After the lease agreement was signed on 5 September 1958, the unit, designated KT-73 (KT – torpedo boat), was incorporated into the Polish Navy on 11 October 1958 by order of the Commander of the Navy (No. 044/Org.), along with its sister ships KT-71, KT-72, KT-74, KT-75, KT-76, KT-77, KT-78, KT-79, KT-91, and KT-92. Initially, the vessel was part of the Torpedo Boat Squadron stationed in Gdynia, which was restructured in November 1958 into the Torpedo Boat Brigade, also based in Gdynia. On 1 January 1960, the vessel's hull number was changed to 403. After the lease period ended, the unit was purchased by the Polish Navy on 1 January 1962 for 120,000 PLN. Following a reorganization in 1965, the Torpedo Boat Brigade was renamed the 3rd Torpedo Boat Brigade, and the vessel was assigned to the 2nd Torpedo Boat Squadron.
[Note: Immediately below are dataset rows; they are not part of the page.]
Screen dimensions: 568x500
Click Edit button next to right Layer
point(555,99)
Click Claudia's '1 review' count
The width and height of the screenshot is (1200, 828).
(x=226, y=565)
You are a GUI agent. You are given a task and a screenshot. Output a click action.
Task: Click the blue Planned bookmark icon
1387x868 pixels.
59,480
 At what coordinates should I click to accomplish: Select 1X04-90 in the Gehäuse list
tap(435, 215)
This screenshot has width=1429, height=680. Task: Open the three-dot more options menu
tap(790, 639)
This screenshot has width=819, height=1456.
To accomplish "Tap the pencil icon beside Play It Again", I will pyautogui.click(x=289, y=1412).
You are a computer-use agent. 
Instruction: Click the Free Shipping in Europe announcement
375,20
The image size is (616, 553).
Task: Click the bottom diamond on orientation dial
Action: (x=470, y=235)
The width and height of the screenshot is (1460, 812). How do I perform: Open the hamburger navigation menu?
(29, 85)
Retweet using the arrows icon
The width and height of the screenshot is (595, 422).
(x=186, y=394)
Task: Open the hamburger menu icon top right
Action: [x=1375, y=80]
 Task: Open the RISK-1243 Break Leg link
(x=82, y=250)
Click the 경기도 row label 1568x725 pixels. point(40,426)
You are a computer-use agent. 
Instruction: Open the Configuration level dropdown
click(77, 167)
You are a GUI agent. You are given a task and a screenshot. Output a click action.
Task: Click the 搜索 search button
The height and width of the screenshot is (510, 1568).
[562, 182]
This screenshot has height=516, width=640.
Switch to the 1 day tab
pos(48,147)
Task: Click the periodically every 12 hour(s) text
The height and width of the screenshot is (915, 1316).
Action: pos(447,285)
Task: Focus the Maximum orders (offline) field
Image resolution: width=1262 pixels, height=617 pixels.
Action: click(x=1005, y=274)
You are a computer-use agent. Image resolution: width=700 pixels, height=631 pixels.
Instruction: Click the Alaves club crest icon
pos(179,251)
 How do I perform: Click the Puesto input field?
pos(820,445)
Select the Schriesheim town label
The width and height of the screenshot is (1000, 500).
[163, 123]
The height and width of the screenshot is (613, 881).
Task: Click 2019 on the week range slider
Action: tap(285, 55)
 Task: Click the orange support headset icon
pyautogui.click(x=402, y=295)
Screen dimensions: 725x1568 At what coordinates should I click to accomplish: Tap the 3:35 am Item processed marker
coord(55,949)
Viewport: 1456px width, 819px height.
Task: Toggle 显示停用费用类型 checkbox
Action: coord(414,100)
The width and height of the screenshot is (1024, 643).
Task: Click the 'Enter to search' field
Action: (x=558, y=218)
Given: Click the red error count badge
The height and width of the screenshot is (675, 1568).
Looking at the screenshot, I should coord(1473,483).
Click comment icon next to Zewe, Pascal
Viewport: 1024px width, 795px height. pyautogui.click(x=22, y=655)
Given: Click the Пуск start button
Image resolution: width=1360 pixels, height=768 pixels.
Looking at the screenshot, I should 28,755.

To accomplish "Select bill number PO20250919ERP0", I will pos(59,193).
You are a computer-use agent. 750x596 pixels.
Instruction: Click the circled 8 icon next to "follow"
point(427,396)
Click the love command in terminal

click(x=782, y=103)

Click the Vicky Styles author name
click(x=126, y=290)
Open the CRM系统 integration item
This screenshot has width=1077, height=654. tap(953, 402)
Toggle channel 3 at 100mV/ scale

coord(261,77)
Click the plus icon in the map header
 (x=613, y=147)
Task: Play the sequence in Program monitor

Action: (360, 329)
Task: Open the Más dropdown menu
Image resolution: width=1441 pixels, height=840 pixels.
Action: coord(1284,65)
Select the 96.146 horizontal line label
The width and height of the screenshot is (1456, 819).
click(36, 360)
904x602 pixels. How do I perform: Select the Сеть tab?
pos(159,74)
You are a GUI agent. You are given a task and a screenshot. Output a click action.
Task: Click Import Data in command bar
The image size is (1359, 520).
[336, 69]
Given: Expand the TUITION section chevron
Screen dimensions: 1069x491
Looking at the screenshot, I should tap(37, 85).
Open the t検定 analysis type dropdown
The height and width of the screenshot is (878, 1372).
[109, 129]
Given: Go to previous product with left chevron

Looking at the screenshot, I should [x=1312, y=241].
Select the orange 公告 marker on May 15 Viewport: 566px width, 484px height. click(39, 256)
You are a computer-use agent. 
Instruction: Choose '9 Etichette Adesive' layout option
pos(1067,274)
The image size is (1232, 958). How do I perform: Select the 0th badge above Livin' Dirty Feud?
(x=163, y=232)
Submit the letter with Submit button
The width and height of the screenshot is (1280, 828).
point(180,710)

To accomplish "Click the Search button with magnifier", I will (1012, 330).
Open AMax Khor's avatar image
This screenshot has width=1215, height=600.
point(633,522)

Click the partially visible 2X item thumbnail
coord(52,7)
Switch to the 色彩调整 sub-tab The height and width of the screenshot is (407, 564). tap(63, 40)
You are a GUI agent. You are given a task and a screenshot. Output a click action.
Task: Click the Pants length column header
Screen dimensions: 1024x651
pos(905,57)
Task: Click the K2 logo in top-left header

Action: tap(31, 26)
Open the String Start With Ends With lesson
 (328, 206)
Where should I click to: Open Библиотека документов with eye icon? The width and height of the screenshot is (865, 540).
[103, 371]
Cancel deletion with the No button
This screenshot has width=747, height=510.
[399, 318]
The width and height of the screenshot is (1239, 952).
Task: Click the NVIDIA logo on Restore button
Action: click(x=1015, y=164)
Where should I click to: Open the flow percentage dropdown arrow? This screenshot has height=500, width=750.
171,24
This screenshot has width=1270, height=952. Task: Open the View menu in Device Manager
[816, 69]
During its long service, the boat (like other Polish P 6-class units) was intensively used, participating in exercises and maneuvers, and many naval specialists were trained aboard it. By order no. 041/Org. of the Commander of the Navy, the ship was decommissioned from the fleet on 1 September 1970. The ensign was lowered for the last time on 1 January 1971.